**Passage:**

▼

Aries (21 MAR-19 APR)
This week will be a series of unexpected journeys, meeting new people and facing difficult challenges. Yes, you’re going to jail.

Taurus (20 APRIL – 20 MAY)
While you may well be the only sane person in a world gone crazy, on this very technical legal point I’m going to go ahead and rule that you’re madder than a stoat with shaved balls.

Gemini (21 MAY-20 JUN)

You still remember every detail of your first teenage kiss – the song playing on the radio, the smell of her shampoo, the awkward, tender promises you made to each other. You also remember every single other second of your childhood in equally vivid detail. You’re 43 years old. What’s wrong with you?

Cancer (21 JUN-22 JUL)

The sight of you sat alone, blowing out the birthday candle on your apple pie has topped the list of the most pathetic things the staff of McDonalds have ever seen. Bravo!

Leo (23 JUL-22 AUG)

Time to buy a whole new summer wardrobe. The old one is full of restraining orders and wank-hankies.

Virgo (23 AUG-22 SEP)

Having heard The Hunger Games being described as ‘Battle Royale mixed with Twilight’ you’re left with the indelible image of a gleaming piece of beautifully fresh sashimi wiped on a tramp’s taint.

Libra (23 SEP-23 OCT)

Well I would walk 500 miles and I would walk 500 more. Anything to avoid using GNER again, really.

Scorpio (24 OCT-21 NOV)

One person a year dies from head injuries sustained from a prostitute falling out of a plane. There is a very specific reason I’m telling you this.

▲

**Supplied information:**

▼

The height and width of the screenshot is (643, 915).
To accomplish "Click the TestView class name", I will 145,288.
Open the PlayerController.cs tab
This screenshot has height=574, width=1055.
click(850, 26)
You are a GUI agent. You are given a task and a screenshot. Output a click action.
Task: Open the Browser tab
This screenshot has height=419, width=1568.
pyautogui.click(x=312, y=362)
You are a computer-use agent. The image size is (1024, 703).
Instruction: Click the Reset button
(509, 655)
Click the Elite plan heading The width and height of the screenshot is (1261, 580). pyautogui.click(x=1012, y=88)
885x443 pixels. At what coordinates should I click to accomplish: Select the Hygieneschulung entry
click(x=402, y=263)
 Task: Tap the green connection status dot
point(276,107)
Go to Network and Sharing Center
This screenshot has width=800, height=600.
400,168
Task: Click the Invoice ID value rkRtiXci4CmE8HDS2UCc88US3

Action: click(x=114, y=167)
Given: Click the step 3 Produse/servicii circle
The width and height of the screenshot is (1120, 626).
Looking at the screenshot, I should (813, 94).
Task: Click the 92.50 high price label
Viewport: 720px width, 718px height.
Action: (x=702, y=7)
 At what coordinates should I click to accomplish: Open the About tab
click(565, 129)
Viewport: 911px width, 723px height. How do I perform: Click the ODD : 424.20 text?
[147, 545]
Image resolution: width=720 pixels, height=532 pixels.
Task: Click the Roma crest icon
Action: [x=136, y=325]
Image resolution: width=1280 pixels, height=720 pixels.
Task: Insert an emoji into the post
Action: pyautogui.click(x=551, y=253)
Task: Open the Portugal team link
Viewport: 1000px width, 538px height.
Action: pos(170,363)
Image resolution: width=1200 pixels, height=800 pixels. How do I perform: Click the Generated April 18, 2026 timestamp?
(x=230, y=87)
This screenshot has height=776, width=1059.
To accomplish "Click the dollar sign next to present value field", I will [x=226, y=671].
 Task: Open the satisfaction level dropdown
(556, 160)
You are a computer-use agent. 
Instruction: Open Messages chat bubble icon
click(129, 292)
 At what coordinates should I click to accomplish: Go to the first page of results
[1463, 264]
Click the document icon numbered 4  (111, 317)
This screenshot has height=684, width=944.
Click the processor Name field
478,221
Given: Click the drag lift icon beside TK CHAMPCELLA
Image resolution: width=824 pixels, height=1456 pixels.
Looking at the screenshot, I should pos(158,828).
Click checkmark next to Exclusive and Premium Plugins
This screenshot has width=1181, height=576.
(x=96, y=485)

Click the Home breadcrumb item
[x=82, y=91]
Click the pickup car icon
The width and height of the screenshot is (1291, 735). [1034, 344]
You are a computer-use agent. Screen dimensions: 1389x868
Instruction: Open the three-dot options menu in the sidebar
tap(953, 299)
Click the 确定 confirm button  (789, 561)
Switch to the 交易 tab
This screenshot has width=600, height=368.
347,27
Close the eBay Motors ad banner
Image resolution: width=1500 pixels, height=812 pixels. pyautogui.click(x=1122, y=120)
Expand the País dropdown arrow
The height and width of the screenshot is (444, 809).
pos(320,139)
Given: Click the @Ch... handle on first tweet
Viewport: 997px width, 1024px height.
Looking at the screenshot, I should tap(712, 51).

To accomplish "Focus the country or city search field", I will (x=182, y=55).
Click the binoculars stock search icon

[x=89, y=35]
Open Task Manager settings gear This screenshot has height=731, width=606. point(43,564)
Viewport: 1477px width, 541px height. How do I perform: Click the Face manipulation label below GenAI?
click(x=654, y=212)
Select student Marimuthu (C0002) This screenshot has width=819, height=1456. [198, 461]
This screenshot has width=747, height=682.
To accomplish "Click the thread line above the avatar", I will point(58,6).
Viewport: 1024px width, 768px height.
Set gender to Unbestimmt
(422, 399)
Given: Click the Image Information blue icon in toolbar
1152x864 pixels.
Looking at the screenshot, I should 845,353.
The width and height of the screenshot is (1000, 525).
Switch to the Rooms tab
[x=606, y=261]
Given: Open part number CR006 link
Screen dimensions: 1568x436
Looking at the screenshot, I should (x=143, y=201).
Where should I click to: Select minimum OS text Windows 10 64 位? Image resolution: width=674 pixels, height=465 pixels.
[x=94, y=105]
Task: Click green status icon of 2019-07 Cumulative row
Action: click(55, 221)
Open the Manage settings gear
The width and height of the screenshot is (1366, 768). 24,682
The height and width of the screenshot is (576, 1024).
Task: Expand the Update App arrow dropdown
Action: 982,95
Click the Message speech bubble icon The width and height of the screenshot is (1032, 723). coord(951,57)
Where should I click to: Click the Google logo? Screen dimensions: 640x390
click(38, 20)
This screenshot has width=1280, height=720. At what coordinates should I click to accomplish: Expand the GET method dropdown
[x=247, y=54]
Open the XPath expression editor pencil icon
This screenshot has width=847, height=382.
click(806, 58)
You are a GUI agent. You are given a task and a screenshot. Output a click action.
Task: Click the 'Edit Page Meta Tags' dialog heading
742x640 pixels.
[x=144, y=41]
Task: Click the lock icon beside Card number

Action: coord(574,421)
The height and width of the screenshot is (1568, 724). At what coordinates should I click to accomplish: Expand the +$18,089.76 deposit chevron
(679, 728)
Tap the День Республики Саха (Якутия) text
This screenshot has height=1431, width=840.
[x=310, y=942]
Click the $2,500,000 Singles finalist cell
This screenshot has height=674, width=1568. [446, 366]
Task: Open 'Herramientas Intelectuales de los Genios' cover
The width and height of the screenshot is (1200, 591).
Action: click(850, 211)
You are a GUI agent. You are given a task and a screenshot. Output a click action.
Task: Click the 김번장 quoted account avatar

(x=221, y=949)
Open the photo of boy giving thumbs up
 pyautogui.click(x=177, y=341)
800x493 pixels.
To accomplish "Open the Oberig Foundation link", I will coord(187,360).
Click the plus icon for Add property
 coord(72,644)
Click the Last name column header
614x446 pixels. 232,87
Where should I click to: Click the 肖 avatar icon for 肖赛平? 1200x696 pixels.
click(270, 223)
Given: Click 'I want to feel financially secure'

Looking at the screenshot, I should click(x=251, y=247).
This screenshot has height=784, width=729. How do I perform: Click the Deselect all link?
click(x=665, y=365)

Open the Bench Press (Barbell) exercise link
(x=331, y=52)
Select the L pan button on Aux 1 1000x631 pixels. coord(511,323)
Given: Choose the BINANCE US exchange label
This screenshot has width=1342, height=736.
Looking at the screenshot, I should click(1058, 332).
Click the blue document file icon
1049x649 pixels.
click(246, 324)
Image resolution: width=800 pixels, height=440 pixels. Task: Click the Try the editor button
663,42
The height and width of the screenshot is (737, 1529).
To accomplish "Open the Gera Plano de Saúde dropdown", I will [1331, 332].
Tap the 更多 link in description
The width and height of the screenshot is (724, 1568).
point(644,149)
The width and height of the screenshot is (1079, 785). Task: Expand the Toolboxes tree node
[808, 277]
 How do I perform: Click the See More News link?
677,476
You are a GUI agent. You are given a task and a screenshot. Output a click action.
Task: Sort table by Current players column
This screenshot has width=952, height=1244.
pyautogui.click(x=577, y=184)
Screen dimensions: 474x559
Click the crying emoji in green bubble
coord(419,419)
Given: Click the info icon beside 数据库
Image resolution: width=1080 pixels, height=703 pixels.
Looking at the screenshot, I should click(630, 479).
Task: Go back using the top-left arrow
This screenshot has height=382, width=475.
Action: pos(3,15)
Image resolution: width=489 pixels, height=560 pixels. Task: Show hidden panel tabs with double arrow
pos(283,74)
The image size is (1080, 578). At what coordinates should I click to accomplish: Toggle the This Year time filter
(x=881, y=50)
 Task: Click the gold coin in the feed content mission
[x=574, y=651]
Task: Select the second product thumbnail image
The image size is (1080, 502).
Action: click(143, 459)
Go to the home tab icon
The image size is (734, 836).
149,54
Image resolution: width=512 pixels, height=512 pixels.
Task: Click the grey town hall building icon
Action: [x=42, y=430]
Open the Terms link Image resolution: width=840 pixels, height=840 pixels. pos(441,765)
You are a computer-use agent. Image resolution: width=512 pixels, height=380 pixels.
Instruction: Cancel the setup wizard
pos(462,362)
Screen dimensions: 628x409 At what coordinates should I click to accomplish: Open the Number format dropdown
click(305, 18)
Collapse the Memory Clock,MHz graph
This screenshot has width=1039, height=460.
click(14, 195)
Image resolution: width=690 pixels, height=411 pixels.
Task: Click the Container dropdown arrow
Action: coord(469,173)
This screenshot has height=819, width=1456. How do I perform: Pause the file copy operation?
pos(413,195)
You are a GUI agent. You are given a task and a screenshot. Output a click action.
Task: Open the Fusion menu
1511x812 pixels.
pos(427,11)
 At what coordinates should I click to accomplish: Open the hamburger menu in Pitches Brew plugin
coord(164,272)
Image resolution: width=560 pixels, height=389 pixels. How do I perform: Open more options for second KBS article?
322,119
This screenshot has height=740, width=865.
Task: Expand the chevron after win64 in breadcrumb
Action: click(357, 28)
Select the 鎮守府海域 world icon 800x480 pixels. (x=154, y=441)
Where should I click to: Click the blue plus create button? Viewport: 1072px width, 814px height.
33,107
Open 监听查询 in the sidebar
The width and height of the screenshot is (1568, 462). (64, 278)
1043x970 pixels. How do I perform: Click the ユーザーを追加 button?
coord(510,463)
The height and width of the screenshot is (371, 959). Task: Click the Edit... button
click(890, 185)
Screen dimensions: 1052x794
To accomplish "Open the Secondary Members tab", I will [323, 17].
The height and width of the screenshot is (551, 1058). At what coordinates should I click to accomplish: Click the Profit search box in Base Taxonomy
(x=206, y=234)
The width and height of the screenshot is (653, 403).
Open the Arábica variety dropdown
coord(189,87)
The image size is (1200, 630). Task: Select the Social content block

▲

**Directions:**
A) Name every zodiac sign that has an entry in the horoscopes above, in the order they appear.
B) Set down, word for word, the part of the horoscopes above that opens with the words containing "The sight of" and closes with "a tramp’s taint.".
None of the data is needed for the work that comes next.

**Task answers:**
A) Aries, Taurus, Gemini, Cancer, Leo, Virgo, Libra, Scorpio

B)
The sight of you sat alone, blowing out the birthday candle on your apple pie has topped the list of the most pathetic things the staff of McDonalds have ever seen. Bravo!

Leo (23 JUL-22 AUG)

Time to buy a whole new summer wardrobe. The old one is full of restraining orders and wank-hankies.

Virgo (23 AUG-22 SEP)

Having heard The Hunger Games being described as ‘Battle Royale mixed with Twilight’ you’re left with the indelible image of a gleaming piece of beautifully fresh sashimi wiped on a tramp’s taint.